The economics are explained by the economist David B Smith in a new analysis published today by Politeia, The Brexit Settlement and UK Taxes. Smith’s economic modelling reveals that were the UK to keep the £40bn in the UK’s economy in the years after 2019, there would be a significant Brexit boost, irrespective of whether the Chancellor decided to save the money or use it for tax cuts. Though the academically inclined, former city economist who later taught in the University of Derby, refuses to stray into the political debate, these conclusions have a clear message for ministers.
Those preparing for the post-Brexit economy should be wary of throwing the money at Brussels. Instead it could be used to promote the wealth-creating sector, especially in parts of the country which rely on high levels of government spending.
Many such areas had high ‘leave’ votes and the prime minister pledged to make the economy of the future work for them too. £40 billion could do a great deal of good for the whole economy, but it would be especially useful to promote the free, private wealth-creating sector in such areas and enhance their ability to react to the changing conditions after Brexit.

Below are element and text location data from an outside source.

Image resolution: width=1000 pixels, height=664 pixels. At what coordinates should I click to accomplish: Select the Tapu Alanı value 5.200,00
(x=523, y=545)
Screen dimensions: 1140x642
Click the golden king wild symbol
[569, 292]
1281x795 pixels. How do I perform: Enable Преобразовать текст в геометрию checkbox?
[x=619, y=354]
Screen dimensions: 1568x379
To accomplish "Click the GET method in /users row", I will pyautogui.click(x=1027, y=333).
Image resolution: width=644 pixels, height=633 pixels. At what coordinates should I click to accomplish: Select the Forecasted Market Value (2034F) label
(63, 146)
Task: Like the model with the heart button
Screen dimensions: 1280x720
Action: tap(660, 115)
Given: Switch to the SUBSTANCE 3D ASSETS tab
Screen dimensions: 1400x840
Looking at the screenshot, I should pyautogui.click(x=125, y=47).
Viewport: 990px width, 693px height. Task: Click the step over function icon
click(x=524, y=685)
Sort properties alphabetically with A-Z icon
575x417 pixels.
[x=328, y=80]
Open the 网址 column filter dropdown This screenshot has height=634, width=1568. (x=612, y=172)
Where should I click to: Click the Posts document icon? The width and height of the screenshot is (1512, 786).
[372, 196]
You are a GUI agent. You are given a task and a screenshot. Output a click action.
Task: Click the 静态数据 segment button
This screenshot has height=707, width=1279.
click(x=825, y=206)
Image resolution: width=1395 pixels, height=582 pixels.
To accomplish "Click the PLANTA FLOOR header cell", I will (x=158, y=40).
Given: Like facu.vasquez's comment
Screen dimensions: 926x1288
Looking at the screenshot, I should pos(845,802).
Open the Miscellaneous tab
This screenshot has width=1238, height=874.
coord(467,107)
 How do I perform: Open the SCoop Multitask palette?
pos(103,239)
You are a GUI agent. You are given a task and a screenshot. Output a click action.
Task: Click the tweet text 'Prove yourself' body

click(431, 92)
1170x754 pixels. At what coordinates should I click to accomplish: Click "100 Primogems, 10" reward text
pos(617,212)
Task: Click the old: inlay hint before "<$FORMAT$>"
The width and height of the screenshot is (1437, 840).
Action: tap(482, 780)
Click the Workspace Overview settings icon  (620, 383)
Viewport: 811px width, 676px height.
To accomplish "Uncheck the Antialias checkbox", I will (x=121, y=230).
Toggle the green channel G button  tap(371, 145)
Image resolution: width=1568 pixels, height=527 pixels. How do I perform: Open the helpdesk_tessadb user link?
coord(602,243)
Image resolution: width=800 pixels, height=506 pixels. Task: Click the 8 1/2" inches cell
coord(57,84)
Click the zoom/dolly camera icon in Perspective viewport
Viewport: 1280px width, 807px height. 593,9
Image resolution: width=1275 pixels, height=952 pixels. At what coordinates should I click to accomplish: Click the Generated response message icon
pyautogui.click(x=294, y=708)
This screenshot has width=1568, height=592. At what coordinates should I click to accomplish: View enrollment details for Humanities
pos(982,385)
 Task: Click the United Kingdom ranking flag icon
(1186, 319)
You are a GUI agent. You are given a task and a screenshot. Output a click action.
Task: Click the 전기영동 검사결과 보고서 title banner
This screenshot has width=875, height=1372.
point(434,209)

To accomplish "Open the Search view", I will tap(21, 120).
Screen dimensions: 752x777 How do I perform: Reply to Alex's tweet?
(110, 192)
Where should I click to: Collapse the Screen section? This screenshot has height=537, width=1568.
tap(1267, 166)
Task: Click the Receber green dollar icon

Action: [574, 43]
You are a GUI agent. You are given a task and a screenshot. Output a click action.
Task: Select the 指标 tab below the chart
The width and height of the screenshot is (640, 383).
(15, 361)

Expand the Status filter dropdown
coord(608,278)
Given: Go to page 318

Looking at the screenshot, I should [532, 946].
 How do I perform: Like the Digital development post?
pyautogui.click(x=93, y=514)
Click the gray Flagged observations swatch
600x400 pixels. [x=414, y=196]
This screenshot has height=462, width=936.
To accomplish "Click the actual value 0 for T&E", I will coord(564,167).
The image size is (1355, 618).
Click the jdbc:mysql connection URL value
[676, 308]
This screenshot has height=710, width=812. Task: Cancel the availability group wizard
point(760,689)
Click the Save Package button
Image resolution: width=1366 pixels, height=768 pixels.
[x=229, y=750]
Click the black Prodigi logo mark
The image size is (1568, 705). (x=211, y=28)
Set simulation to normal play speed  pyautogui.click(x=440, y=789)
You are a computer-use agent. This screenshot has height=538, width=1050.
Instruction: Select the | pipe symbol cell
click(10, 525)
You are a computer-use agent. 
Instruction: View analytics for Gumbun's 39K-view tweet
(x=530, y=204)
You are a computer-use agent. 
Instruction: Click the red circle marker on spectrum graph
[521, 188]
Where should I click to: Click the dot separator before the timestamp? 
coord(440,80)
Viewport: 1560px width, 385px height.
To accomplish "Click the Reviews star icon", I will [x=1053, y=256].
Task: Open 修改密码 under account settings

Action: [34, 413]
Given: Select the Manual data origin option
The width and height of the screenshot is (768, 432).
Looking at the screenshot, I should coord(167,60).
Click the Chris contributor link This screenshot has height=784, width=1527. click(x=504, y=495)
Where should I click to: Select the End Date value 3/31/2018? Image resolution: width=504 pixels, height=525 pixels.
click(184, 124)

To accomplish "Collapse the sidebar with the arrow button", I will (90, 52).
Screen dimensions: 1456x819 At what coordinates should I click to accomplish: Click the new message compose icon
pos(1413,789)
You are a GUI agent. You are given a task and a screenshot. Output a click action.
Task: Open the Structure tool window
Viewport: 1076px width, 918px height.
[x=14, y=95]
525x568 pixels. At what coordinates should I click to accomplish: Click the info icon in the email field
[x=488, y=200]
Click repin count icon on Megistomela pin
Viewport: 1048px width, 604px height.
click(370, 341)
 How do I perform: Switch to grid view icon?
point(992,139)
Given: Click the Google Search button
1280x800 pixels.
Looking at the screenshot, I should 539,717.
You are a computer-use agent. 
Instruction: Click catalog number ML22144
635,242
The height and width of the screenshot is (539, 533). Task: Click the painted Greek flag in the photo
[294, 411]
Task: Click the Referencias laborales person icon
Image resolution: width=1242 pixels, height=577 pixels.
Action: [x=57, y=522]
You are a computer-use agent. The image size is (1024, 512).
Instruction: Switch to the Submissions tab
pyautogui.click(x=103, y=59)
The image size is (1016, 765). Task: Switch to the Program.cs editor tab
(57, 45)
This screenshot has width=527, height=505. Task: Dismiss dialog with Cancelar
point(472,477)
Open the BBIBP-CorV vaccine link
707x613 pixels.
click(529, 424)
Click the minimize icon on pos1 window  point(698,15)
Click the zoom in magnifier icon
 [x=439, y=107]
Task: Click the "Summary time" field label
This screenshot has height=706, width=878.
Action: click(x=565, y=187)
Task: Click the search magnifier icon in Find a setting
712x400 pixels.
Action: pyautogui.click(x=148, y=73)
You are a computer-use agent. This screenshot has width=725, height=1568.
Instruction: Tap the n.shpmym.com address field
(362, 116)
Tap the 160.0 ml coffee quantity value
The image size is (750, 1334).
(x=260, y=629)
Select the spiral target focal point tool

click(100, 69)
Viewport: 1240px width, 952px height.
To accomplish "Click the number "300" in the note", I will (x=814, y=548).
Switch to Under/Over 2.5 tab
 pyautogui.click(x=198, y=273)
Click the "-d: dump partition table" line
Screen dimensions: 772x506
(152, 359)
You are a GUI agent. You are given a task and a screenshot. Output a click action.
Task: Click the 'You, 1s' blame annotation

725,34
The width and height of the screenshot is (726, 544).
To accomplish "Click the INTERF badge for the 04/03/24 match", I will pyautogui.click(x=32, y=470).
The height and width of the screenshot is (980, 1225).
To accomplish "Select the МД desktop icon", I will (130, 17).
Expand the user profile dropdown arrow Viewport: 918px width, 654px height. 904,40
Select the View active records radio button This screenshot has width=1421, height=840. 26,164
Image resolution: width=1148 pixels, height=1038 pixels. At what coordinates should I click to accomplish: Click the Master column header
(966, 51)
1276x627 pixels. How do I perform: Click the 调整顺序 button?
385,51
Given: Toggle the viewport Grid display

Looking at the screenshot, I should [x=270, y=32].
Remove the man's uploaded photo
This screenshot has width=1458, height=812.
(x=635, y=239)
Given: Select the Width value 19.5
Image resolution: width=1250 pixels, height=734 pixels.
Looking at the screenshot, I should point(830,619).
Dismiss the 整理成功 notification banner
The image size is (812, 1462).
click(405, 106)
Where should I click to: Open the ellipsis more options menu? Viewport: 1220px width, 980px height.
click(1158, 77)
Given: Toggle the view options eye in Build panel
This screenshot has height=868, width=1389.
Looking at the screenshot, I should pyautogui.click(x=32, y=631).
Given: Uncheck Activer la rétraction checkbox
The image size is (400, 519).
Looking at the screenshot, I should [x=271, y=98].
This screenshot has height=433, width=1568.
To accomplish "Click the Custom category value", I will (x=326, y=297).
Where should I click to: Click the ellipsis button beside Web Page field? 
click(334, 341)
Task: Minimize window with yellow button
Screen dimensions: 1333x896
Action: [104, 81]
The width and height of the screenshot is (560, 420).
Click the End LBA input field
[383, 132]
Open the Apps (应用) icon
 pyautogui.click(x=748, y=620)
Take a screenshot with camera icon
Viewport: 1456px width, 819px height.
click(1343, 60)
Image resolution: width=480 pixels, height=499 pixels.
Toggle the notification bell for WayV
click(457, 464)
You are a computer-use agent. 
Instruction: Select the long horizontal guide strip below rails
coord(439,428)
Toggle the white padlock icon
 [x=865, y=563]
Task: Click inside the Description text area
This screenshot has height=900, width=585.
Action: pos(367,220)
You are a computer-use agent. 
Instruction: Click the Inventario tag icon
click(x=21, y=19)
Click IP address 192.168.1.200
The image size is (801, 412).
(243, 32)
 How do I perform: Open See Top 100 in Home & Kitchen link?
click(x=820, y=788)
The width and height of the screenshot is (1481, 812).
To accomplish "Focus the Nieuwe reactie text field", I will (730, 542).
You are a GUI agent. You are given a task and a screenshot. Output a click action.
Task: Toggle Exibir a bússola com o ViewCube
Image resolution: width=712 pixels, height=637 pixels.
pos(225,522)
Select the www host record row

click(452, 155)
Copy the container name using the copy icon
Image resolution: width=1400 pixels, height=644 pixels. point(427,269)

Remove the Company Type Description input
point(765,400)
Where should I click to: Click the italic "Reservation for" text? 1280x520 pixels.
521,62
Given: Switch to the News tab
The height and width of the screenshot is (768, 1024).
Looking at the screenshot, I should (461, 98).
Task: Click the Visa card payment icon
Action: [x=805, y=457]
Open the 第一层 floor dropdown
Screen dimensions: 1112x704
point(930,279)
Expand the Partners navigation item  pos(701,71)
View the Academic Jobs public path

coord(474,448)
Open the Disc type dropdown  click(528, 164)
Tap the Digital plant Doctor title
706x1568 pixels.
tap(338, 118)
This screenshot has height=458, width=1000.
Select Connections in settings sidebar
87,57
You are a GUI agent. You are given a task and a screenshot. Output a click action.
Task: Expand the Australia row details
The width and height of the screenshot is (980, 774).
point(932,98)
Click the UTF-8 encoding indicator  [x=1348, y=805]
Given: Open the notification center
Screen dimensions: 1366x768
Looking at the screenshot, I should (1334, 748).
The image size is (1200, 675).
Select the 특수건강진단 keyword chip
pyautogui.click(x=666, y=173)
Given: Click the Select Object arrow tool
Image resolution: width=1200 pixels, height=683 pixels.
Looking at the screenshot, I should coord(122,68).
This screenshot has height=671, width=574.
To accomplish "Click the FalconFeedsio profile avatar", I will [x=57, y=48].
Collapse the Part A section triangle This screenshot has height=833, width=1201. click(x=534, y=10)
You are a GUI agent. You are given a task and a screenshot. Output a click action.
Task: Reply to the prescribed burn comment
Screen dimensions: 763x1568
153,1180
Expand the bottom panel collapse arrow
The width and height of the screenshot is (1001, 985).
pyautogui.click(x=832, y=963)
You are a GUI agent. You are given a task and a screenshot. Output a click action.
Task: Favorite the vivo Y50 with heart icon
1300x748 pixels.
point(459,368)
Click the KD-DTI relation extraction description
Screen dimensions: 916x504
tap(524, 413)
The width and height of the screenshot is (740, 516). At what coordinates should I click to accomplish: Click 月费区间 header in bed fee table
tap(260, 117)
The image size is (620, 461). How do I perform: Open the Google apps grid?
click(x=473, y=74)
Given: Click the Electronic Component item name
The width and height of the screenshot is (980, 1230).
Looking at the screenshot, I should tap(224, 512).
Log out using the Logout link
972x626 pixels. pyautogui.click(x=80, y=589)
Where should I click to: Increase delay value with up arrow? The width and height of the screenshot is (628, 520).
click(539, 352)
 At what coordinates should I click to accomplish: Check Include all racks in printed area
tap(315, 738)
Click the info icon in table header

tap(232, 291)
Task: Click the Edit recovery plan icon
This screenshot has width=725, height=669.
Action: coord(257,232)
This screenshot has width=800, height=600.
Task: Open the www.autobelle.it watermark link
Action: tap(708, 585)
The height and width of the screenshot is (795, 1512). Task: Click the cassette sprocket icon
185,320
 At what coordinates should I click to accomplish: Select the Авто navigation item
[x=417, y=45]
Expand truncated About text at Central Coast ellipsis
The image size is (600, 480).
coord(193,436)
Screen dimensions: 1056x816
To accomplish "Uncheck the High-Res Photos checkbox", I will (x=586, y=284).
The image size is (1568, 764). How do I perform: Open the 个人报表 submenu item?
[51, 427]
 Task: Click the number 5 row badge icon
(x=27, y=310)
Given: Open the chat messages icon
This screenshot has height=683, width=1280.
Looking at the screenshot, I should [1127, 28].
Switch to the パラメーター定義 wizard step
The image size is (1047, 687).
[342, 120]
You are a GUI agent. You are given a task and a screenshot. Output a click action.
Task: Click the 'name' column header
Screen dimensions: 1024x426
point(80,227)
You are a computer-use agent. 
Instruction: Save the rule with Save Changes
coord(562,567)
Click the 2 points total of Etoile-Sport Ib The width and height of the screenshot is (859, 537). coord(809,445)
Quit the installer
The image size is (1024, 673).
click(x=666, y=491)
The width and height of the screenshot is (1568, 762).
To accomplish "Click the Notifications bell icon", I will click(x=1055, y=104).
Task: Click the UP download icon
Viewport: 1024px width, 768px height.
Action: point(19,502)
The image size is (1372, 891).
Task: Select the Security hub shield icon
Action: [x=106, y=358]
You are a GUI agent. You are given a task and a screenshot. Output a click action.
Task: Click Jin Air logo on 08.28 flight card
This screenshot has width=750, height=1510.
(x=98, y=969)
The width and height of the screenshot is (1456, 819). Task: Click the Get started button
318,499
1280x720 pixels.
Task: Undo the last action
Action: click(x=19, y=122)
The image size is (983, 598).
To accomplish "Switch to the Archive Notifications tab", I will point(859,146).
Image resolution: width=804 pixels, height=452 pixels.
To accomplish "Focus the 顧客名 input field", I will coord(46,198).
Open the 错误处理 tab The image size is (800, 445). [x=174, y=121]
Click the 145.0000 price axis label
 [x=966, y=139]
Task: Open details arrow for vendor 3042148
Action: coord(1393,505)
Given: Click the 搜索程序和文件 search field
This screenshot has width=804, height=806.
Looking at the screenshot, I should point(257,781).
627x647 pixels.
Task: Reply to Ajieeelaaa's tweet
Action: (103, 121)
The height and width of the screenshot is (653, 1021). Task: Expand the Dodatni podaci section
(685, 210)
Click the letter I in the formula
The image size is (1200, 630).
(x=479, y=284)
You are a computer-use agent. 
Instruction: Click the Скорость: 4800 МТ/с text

Smith’s model explains what would happen in three likely £40bn scenarios, where the UK Chancellor:
· Keeps the money in savings
· Uses it for income tax cuts
· Uses it for VAT cuts
He shows that for each of these there would be good results for the UK on a number of counts. £40bn kept here and not paid to the EU would bring a real terms boost to UK GDP (by up to 1.4 per cent), its household consumption (by up to 3.5 per cent), its private investment (by up to 3.6 percent). Meanwhile the unemployment rate would fall (by up to 0.8 per cent), and public sector borrowing (by 1 per cent). Given that enhanced micro-economic flexibility after Brexit is urgent, the first step could be to increase the free, private wealth-creating sector, particularly in those regions where government expenditure accounts for one half to three quarters of regional GDP.
Although the author avoids taking sides in the political decision of whether the UK should leave the EU without a deal and so keep back the EU £40bn, the economic consequences of doing so are very attractive. One doesn’t need to be a Nobel Prize winner to see that the £40bn cash bonus of a ‘no deal’ Brexit would give the UK economy a significant and quantifiable boost.
*The Brexit Settlement and UK Taxes by David B. Smith is published by Politeia (7th June 2018).